Après l'alternance de 2000, la situation s'est comme détériorée...
Dakar des années 2000 à 2012, est en matière immobilière et infrastructurelle, le summum de la confiscation du patrimoine foncier par une classe politico affairiste mafieuse, fondamentalement spéculatrice et insatiable, qui a illégalement aliéné la majeure partie des terrains de valeur de la capitale. C'est aussi la période de construction de nouvelles infrastructures dont Dakar avait bien besoin. Une bonne réplique politique à la léthargie du régime socialiste qui avait précédé le régime libéral.
Le régime de Macky Sall peut-il remettre les choses à l'endroit ?
Aujourd'hui, il appartient à Macky Sall de démontrer aux Dakarois et à tous les Sénégalais ce qu'est sa culture de l'habitat, sa culture d'une ville où il fait bon vivre, sa culture de l'urbanisme, qui est un art d'anticipation et de management proactif. Ce, en proposant un programme de redressement de ce qui est mal parti et fixer par des lois le cap dès maintenant, qui fera de Dakar du futur un lieu attractif où se précipiteront les touristes du monde entier. Les ambitions du Plan Dakar Émergent (PDE)- qui, j'espère, existe-, gagnerait à être bien communiquées. Mon souhait est qu'il y ait une large concertation autour du projet du futur Dakar qui ne soit pas que partisane ou politique, mais avec des citoyens libres qui ont une sensibilité locale authentique.
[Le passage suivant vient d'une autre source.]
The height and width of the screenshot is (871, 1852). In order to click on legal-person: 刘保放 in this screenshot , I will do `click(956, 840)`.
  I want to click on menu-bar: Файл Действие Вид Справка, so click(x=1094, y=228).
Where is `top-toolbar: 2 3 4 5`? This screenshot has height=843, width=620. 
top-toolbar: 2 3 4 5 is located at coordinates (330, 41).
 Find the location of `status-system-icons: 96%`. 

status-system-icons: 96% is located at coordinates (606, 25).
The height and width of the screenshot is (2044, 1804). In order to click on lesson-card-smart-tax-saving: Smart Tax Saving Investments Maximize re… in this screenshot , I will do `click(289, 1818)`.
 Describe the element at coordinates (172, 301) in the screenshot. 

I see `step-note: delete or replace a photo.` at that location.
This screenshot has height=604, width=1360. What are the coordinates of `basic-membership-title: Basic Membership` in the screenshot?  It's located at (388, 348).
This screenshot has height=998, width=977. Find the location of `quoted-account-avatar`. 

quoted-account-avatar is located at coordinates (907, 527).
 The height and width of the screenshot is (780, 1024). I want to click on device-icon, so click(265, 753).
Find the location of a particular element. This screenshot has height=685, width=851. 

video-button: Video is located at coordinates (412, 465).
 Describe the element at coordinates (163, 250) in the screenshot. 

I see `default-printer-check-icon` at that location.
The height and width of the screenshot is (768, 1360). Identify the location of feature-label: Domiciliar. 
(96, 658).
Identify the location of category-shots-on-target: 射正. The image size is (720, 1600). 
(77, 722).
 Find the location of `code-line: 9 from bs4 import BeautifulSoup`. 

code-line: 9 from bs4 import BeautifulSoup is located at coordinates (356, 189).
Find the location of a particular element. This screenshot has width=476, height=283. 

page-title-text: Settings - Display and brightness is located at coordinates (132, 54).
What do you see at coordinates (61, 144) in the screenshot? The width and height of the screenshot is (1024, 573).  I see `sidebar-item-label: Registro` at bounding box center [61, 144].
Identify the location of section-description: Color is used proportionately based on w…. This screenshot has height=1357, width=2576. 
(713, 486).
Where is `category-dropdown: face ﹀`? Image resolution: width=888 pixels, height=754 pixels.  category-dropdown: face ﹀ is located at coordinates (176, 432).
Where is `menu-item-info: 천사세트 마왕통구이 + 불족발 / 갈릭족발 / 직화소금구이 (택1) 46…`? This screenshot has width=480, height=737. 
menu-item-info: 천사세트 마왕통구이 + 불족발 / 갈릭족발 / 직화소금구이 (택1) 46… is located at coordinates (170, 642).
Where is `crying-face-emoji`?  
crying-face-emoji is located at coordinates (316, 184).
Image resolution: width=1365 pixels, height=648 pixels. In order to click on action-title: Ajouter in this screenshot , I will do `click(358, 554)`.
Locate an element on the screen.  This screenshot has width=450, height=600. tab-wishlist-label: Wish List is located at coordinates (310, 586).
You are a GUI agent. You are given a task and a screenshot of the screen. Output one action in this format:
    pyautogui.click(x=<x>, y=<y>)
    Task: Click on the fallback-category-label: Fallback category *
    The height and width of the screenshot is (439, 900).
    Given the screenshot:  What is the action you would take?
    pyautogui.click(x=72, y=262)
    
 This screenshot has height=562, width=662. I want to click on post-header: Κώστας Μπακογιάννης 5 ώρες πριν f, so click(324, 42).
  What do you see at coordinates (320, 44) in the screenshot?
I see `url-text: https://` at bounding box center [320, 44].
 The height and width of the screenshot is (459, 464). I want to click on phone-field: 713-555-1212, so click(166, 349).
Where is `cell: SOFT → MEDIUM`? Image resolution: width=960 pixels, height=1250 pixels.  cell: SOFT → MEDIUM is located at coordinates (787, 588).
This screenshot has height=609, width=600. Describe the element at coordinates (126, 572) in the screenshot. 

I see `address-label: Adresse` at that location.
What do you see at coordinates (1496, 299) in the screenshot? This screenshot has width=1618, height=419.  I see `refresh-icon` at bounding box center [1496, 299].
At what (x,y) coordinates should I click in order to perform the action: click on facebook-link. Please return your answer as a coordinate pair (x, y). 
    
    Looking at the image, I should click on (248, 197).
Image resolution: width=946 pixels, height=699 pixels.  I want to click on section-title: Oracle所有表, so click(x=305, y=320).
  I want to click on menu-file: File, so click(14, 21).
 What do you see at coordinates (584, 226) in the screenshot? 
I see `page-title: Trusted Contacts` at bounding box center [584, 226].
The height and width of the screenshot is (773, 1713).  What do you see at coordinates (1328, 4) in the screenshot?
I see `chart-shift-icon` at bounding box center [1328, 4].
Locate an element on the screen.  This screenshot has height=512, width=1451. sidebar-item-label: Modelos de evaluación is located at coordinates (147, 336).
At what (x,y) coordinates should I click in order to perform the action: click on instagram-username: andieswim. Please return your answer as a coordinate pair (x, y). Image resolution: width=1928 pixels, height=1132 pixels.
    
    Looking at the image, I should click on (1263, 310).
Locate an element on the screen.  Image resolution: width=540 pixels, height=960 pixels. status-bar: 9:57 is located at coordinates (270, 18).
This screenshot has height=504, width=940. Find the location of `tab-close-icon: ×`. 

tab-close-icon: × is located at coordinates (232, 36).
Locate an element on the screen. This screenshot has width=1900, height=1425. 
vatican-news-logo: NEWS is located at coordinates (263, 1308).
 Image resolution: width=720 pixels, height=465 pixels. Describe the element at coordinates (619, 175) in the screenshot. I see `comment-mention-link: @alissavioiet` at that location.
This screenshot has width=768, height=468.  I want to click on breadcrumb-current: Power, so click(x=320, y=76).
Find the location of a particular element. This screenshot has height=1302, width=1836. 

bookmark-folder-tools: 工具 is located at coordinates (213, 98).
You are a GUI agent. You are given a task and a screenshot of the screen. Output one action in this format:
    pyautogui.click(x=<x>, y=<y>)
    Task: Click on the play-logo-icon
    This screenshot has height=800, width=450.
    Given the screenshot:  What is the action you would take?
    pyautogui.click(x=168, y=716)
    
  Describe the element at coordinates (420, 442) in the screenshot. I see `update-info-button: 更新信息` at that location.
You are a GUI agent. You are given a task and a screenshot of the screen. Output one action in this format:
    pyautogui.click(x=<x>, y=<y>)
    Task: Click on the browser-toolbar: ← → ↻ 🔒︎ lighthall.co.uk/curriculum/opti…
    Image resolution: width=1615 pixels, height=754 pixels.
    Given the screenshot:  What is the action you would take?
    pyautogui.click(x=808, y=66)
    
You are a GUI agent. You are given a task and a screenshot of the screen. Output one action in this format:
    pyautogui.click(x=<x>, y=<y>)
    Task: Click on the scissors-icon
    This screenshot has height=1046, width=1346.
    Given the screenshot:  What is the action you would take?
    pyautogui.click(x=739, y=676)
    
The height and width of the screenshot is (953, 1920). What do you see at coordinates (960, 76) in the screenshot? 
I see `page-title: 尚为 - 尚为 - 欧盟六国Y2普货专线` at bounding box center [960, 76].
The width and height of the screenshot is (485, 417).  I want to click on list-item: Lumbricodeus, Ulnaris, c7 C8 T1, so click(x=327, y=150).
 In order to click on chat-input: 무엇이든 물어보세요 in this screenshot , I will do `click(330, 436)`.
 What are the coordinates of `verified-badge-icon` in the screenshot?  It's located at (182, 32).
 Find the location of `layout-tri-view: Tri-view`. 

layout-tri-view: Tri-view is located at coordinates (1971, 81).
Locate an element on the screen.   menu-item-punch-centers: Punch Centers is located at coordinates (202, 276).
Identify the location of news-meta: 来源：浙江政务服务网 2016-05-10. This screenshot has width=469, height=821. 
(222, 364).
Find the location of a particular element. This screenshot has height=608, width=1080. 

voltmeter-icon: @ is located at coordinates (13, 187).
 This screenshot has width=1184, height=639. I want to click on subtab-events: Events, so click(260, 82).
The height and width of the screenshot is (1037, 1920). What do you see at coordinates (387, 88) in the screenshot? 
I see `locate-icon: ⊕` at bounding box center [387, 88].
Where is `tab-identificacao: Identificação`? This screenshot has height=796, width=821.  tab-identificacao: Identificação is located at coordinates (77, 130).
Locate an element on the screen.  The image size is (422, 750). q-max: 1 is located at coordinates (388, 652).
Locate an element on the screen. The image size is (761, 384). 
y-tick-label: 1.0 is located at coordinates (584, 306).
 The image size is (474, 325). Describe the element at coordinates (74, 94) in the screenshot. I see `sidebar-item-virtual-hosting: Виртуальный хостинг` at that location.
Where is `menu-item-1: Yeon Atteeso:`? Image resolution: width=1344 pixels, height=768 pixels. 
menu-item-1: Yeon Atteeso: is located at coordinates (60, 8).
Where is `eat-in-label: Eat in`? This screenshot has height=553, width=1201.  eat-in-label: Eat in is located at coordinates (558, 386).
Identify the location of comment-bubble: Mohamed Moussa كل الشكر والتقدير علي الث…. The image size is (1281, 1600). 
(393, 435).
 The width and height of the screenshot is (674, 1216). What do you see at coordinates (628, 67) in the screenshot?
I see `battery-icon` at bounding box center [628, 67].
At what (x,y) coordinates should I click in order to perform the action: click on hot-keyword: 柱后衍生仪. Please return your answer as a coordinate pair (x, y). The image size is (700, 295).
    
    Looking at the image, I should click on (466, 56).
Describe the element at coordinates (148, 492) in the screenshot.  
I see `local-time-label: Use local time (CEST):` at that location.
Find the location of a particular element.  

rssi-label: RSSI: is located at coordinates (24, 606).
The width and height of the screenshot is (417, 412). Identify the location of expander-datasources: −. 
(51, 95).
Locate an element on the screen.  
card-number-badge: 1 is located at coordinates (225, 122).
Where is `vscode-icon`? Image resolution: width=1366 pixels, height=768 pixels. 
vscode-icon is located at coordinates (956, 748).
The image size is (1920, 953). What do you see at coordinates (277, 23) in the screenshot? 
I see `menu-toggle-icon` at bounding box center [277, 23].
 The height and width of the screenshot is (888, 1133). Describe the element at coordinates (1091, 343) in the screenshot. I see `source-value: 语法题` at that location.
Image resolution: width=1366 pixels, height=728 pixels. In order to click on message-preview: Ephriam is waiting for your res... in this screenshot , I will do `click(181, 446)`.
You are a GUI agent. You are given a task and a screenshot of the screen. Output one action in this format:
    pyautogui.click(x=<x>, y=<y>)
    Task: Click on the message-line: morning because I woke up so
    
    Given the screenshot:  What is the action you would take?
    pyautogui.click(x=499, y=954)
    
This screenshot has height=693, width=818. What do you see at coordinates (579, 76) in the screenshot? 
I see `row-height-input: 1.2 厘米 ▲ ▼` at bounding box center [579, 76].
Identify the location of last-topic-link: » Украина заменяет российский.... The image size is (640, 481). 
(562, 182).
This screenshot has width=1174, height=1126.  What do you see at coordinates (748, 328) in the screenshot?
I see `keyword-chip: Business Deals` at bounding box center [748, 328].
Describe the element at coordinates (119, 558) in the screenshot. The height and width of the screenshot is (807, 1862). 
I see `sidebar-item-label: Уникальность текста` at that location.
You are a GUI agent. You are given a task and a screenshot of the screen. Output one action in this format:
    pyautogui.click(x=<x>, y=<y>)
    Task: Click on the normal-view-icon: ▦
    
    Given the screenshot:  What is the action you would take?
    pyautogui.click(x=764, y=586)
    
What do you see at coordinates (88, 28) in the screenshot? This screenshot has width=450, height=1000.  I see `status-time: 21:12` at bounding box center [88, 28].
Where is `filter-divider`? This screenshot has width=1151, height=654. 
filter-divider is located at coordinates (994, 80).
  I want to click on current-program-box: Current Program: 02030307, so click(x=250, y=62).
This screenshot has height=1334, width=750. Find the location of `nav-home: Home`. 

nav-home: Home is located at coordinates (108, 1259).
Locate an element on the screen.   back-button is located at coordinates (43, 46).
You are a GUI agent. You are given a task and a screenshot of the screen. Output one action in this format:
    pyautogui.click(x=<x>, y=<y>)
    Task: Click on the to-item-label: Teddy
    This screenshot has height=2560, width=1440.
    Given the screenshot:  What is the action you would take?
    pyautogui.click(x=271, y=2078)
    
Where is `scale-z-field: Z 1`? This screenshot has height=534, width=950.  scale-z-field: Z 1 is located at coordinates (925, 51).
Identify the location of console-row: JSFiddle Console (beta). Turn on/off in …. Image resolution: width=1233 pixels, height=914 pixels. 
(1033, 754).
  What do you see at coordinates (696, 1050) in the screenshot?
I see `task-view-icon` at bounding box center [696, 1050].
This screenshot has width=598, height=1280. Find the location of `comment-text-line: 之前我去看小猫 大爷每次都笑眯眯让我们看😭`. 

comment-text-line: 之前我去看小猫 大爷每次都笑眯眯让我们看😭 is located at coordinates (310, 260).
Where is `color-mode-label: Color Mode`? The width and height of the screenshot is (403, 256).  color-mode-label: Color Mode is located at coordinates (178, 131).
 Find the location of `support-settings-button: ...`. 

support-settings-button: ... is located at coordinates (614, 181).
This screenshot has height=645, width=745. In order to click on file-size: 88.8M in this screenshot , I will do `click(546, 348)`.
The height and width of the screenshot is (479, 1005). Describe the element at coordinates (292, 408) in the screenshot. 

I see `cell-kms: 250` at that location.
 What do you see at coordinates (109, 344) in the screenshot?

Au-delà de Dakar, comment assainir le secteur de l’immobilier au Sénégal ?
Voyez-vous au Sénégal un secteur qui n'est pas à assainir ? Tout est à assainir ! Je ne veux vraiment pas me mettre à parler de tout et polluer l'espace public de mes bavardages. Je ne dirai pas qu'il faut assainir le secteur de l'immobilier, ni comment il faudrait le faire. Par contre je dirai que le marché immobilier, s'il n'est pas vicié devrait, comme un corps humain, pouvoir s'assainir tout seul, sinon il irait vers l'effondrement, le crash. Le rôle des pouvoirs publics là aussi est de s'abstenir de trop d'interventions, surtout d'interventions intéressées, et veiller à ce que les cartes ne soient pas pipées.